Daemonic Nature
Freud, like some 15th century alchemist, is always on a diabolic quest to bring transcendental spirit down to earth. In the beginning of The Interpretation of Dreams he starts out with a bang, denying that dreams are divine: “We are told (by Aristotle) that dreams are not sent by the gods and are not of a divine character, but that they are ‘daemonic’, since nature is ‘daemonic’ and not divine. Dreams, that is, do not arise from supernatural manifestations but follow the laws of the human spirit” (1900 p. 2). We will note that the credibility of these laws of human spirit—and by that we mean any laws at all applied to psyche—is to be seen. In any case Freud is somewhat astonished at the notion of the “daemonic” and in an earlier edition, appended now to a footnote, he says that “Aristotle declares that dreams are of a “daemonic” but not of a “divine” nature; no doubt this distinction has some great significance if we knew how to translate it correctly.”
What is this “great significance” that Freud intuits?
A manifest reading will assume first the significance of bringing spirit to earth; the denial of the transcendent in favor of the immanent.

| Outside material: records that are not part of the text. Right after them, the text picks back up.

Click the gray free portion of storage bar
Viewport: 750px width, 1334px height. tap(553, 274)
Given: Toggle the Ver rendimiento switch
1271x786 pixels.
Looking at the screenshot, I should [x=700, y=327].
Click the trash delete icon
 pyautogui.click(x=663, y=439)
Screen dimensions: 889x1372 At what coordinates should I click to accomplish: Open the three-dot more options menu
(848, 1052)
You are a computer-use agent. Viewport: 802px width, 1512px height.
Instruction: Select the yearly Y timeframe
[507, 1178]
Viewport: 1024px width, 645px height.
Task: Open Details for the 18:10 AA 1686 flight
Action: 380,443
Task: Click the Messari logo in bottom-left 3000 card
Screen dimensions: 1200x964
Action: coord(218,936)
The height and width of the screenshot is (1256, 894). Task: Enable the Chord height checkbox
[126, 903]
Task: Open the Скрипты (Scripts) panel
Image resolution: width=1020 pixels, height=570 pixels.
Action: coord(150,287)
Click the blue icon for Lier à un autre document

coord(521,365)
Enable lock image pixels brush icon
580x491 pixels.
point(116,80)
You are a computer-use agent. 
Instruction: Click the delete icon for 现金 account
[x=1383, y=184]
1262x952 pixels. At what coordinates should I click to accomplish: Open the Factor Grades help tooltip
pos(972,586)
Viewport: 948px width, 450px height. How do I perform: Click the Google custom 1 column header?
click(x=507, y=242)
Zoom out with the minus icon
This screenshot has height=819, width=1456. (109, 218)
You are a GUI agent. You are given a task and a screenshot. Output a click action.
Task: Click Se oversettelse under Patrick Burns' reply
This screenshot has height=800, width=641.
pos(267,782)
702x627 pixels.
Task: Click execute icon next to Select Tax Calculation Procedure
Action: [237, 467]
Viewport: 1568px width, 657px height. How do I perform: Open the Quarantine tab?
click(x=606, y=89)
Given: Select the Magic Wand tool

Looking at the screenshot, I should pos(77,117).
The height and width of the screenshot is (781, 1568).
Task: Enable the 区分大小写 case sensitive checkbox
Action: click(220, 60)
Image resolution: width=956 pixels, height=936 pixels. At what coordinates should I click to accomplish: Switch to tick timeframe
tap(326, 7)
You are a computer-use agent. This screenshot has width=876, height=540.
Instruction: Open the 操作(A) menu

In this case what is immanent is daemonic nature itself; that is dreams. Instead of early modern notions of divine soul given to man alone from the top down (particularly Descartes and his pineal gland—the divine organ and third eye), the divine soul becomes daemonic and earthly; coming from the bottom up as it were (the navel of the dream).
A latent reading might perform a translation using Freud’s own use of the term daemonic as found throughout the standard edition (Strachey uses the terms daemon and demon not quite interchangeably… the Greek daemon has an aura not shared with the medieval demon; this Greek aura is intentional, at least for Strachey; Freud, as far as I can tell, uses the single term dämon). My own working definition of Freud’s daemonic is that it is precisely what is beyond the pleasure principle: the death drive. Now if the pleasure principle is the foundational law of the psyche, and the daemonic death drive is what eludes or upends this law, then that which is daemonic is subject to no law.
So, at the very dawn of psycho-analysis, the great significance that Freud the scientist cannot quite make out is that, by taking spirit from the divine and giving it over over to the daemonic, he would threaten the very idea of order, scientific or moral. Daemonic nature—whether of human spirit, or of the planet—is never subject to the laws of Man.